[start of Data shown]

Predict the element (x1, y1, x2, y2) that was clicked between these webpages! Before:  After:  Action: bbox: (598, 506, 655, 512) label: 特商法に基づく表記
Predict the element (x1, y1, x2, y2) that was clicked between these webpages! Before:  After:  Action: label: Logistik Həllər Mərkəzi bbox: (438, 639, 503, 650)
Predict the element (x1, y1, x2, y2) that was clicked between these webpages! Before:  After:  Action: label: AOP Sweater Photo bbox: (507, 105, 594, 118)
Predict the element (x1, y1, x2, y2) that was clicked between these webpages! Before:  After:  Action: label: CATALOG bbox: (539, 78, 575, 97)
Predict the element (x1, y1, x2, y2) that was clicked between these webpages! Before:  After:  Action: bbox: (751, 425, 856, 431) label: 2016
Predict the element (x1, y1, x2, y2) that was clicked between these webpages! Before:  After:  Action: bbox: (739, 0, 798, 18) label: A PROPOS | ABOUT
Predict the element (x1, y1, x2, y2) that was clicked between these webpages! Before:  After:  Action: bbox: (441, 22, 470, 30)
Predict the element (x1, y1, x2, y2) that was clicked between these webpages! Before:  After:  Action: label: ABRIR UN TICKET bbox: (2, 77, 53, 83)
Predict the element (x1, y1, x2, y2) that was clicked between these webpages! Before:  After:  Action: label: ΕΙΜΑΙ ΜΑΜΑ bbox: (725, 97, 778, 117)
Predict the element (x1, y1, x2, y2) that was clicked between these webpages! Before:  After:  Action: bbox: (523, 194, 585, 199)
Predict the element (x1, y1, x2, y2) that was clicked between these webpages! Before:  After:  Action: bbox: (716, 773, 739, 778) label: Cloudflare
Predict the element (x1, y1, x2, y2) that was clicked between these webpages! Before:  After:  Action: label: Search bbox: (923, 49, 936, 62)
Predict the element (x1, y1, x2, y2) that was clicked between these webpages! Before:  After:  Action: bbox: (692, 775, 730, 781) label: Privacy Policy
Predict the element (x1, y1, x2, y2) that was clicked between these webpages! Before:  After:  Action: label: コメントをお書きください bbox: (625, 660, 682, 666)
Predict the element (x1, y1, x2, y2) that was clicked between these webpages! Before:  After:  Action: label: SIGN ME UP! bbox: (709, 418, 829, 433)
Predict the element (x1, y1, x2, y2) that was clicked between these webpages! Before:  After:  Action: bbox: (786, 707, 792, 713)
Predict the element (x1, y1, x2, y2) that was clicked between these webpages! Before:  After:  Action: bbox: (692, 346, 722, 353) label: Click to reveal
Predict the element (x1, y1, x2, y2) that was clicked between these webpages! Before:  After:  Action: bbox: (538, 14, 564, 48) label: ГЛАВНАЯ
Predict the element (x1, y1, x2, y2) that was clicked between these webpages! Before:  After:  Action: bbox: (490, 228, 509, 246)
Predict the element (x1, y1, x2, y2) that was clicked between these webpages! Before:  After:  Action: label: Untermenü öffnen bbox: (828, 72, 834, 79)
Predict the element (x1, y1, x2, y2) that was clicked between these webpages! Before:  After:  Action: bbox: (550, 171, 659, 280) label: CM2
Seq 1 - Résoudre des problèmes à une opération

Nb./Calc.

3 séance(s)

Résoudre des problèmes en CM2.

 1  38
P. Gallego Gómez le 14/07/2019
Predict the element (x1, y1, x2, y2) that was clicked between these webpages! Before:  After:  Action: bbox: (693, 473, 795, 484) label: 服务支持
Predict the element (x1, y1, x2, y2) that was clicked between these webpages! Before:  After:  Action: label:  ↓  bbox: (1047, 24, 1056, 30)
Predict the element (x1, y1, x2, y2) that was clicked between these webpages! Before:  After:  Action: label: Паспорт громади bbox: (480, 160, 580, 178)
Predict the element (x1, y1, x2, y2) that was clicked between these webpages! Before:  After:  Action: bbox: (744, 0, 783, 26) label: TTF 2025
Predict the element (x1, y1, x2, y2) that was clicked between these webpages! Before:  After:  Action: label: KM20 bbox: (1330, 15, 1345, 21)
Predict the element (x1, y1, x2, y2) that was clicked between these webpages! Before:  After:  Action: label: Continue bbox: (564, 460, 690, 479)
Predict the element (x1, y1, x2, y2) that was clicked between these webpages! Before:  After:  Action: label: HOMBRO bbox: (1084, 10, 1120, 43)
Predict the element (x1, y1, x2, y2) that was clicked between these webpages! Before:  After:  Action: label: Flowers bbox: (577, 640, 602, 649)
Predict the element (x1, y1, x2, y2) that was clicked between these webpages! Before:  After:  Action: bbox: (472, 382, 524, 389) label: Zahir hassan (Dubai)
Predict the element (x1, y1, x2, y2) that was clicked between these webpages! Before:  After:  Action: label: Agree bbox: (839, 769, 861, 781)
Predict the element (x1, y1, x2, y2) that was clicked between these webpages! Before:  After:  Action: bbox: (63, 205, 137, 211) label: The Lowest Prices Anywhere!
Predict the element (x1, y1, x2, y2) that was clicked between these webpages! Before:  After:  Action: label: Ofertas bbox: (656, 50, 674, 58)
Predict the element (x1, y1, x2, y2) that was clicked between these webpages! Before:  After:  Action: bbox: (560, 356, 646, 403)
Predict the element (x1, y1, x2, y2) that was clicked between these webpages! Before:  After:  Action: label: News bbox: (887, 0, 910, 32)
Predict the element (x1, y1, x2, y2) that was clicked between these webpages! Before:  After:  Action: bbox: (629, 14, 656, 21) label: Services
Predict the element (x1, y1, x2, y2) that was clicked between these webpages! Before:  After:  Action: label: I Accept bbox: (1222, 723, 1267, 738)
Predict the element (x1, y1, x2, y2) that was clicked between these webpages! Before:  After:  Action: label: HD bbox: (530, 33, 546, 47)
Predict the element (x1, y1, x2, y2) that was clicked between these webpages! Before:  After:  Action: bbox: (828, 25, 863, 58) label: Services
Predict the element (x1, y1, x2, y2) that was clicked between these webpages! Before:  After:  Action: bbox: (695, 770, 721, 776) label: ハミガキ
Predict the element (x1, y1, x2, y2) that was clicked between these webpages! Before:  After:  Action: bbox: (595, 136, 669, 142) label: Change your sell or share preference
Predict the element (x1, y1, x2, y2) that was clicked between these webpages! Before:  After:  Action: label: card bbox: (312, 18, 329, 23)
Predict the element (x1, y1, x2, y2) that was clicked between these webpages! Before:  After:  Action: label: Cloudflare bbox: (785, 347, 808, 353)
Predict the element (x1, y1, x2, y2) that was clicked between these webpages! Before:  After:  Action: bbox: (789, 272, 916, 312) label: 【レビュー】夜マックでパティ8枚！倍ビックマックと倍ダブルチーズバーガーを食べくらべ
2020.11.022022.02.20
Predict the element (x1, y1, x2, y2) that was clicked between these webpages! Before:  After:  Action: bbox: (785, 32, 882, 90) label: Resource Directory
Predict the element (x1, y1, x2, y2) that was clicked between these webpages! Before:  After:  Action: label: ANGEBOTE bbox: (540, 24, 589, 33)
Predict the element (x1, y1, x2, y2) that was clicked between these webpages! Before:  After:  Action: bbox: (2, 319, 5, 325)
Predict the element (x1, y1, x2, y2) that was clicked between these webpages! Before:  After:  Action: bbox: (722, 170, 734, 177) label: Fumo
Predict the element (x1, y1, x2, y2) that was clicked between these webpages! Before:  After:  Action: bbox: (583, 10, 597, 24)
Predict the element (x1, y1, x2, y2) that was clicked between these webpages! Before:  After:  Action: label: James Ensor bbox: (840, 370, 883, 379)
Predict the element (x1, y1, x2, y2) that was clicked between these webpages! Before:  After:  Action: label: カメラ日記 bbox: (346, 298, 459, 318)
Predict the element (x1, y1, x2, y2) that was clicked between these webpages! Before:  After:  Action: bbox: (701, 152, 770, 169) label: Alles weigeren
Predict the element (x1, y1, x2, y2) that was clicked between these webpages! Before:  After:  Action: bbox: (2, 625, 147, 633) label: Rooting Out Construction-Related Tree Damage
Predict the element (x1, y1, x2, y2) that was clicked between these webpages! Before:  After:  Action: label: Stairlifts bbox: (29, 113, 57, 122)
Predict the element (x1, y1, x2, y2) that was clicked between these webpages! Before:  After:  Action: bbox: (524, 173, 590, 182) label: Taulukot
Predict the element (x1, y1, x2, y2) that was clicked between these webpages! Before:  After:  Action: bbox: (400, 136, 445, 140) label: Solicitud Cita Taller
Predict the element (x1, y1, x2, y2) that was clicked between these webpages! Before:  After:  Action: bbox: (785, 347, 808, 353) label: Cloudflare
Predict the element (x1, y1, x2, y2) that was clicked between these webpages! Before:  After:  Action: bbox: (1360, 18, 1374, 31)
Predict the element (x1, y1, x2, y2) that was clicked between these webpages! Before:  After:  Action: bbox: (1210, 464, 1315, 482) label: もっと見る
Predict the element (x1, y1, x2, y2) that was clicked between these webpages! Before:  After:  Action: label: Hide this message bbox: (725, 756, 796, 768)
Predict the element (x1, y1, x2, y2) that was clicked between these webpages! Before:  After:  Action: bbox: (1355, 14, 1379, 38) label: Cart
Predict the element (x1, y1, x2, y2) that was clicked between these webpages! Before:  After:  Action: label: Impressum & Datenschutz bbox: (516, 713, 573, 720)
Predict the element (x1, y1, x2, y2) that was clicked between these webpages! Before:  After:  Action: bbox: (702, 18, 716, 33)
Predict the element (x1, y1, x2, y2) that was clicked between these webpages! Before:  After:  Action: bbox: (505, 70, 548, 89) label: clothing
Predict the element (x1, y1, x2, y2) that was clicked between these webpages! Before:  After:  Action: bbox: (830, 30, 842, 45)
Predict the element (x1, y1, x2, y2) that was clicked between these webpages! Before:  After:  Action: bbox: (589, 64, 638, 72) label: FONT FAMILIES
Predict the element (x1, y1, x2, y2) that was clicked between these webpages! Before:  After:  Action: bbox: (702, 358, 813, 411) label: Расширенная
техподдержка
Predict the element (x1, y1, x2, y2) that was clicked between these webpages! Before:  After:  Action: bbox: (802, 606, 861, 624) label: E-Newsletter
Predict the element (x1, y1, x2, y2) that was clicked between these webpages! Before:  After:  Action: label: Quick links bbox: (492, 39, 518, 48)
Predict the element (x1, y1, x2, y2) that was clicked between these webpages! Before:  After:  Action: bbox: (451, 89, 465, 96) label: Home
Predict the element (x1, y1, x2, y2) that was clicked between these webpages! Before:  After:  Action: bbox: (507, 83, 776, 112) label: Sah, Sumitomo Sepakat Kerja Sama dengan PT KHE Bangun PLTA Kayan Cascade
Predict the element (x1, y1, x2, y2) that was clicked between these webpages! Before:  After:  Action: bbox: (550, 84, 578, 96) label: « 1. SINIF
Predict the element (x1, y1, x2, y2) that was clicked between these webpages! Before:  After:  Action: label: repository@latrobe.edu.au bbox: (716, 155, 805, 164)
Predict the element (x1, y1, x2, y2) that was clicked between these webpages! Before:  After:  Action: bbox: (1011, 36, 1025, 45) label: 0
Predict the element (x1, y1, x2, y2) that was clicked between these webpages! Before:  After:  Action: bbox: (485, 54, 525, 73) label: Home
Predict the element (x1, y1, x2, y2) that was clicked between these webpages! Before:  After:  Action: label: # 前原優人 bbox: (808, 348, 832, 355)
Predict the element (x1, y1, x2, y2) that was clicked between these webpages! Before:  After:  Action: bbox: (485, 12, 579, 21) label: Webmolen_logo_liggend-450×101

[end of Data shown]

_What you should do_. Rewrite the items starting with the one that contains "105, 594, 118)" and going on through the one that contains "78, 575, 97)", changing "clicked" to "selected" and leaving everything else as it is.

_Worked answer_.
Predict the element (x1, y1, x2, y2) that was selected between these webpages! Before:  After:  Action: label: AOP Sweater Photo bbox: (507, 105, 594, 118)
Predict the element (x1, y1, x2, y2) that was selected between these webpages! Before:  After:  Action: label: CATALOG bbox: (539, 78, 575, 97)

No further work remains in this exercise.